» **TREŚĆ POLECENIA**:
Przepisz wiernie fragment podanego tekstu od słów „Crucible błyskawicznie traci” aż do słów „fanów (przykład F76).” włącznie.

» **PODANY TEKST**:
+++++

Crucible błyskawicznie traci graczy, a twórcy usuwają tryby gry
Ta gra jest okrutnie generyczna i brakuje jej charakteru. Wygląda niczym F2P z Chin. Na dzisiejszym rynku trzeba trochę więcej...
I tu jest jedna przewaga gier single - jak się ludziom nie spodoba, to można dalej samemu świetnie się bawić, jeśli gra akurat komuś spasowała. W końcu nie tylko świetne gry mają swoich zagorzałych fanów (przykład F76).
Typowe mainstreamowe gry multi aktualnie nie pozwalają twórcom na innowacyjność czy ryzykowne decyzje, bo konkurencja wymusza wysokie budżety, a ten musi być zrównoważony wysoką grywalnością i dopasowaniem pod każdego.

+++++

» **WYODRĘBNIONE INFORMACJE**:
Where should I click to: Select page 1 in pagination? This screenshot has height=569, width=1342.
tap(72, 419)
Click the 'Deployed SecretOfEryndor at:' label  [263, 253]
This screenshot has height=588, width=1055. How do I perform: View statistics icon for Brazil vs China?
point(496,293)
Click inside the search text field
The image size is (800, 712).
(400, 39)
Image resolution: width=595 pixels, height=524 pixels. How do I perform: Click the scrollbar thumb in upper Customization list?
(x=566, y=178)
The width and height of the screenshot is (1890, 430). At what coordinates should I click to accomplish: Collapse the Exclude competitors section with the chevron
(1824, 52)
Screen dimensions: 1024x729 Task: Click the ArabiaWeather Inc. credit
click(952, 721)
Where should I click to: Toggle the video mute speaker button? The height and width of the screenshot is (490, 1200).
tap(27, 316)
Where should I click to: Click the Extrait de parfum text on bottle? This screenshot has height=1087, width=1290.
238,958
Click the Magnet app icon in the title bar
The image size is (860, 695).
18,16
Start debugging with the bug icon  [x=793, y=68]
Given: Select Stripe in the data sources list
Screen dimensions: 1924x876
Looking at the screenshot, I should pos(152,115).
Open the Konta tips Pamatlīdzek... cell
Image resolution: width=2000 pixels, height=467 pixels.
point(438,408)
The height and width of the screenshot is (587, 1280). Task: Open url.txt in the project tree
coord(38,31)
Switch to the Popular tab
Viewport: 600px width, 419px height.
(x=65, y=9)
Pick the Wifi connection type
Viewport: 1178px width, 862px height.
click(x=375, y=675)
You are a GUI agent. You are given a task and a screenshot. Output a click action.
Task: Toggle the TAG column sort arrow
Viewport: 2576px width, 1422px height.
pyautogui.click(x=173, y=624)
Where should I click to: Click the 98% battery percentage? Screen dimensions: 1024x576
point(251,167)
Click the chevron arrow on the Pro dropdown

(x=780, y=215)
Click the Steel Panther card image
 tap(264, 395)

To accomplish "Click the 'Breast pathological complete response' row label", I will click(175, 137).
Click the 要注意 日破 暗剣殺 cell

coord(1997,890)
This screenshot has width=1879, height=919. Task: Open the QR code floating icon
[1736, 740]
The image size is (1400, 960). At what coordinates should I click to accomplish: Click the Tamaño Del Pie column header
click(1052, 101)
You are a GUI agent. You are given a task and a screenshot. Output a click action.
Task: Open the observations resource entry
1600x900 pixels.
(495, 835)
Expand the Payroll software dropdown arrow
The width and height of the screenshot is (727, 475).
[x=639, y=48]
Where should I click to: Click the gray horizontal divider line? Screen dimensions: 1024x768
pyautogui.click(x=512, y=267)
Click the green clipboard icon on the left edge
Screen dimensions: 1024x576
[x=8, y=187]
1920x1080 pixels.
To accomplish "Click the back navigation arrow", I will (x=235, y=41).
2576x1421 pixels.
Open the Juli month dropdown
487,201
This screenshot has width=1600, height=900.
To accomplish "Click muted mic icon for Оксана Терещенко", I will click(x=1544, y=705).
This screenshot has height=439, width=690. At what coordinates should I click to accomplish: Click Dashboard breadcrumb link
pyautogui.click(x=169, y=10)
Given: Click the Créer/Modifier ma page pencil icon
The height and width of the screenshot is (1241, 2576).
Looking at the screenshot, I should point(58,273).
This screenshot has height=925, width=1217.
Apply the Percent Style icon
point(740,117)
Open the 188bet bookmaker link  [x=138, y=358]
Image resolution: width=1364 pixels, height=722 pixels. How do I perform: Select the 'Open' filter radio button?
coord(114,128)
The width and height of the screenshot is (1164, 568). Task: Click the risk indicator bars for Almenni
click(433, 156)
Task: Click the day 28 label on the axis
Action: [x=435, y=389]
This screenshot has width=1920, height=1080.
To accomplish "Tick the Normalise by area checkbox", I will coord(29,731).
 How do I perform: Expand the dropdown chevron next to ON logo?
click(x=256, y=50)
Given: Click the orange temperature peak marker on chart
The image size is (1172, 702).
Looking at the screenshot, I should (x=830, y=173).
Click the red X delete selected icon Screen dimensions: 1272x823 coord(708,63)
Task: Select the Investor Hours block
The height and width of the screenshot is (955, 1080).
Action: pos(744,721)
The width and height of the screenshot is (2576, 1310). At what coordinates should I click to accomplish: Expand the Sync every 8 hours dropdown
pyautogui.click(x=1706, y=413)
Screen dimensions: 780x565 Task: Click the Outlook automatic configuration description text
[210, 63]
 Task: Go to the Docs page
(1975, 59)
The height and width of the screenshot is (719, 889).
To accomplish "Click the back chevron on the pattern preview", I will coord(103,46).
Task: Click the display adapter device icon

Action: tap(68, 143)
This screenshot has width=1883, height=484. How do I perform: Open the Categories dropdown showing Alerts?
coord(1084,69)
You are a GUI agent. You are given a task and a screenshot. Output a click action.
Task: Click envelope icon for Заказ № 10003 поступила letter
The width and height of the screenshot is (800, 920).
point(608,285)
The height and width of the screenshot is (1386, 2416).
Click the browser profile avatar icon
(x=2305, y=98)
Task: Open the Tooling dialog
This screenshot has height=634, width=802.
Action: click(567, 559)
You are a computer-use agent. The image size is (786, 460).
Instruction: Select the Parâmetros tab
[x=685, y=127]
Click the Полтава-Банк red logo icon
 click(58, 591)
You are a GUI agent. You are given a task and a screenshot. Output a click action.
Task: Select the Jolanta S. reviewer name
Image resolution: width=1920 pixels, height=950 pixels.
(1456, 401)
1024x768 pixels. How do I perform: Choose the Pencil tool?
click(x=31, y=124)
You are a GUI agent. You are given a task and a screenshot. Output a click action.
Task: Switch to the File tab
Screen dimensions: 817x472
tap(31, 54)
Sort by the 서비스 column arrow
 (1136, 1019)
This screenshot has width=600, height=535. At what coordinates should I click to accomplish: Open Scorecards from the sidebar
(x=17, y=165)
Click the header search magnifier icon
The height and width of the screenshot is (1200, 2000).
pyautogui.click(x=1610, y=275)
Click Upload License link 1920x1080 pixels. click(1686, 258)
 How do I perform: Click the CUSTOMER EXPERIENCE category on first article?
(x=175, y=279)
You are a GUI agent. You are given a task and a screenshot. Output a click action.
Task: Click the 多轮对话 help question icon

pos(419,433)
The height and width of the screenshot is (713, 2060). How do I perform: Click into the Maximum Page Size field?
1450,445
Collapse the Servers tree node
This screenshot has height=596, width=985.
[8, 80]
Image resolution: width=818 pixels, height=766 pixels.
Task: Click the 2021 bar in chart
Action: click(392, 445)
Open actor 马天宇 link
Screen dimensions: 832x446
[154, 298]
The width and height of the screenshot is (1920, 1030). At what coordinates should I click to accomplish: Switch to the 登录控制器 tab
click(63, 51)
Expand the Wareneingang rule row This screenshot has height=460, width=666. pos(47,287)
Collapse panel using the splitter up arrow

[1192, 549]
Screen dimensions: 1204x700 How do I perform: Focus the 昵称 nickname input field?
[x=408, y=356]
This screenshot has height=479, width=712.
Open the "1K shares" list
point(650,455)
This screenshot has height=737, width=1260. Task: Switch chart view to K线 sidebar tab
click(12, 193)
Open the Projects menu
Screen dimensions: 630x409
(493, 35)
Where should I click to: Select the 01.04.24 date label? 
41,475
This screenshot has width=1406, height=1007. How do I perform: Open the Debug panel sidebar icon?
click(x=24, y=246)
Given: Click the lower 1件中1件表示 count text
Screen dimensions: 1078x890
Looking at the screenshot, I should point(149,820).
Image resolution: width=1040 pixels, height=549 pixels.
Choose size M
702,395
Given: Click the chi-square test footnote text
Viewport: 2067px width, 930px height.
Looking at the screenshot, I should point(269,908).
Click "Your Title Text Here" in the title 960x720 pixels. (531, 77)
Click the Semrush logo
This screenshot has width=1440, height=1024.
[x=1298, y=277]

+++++

» **WYNIK ZADANIA**:
Crucible błyskawicznie traci graczy, a twórcy usuwają tryby gry
Ta gra jest okrutnie generyczna i brakuje jej charakteru. Wygląda niczym F2P z Chin. Na dzisiejszym rynku trzeba trochę więcej...
I tu jest jedna przewaga gier single - jak się ludziom nie spodoba, to można dalej samemu świetnie się bawić, jeśli gra akurat komuś spasowała. W końcu nie tylko świetne gry mają swoich zagorzałych fanów (przykład F76).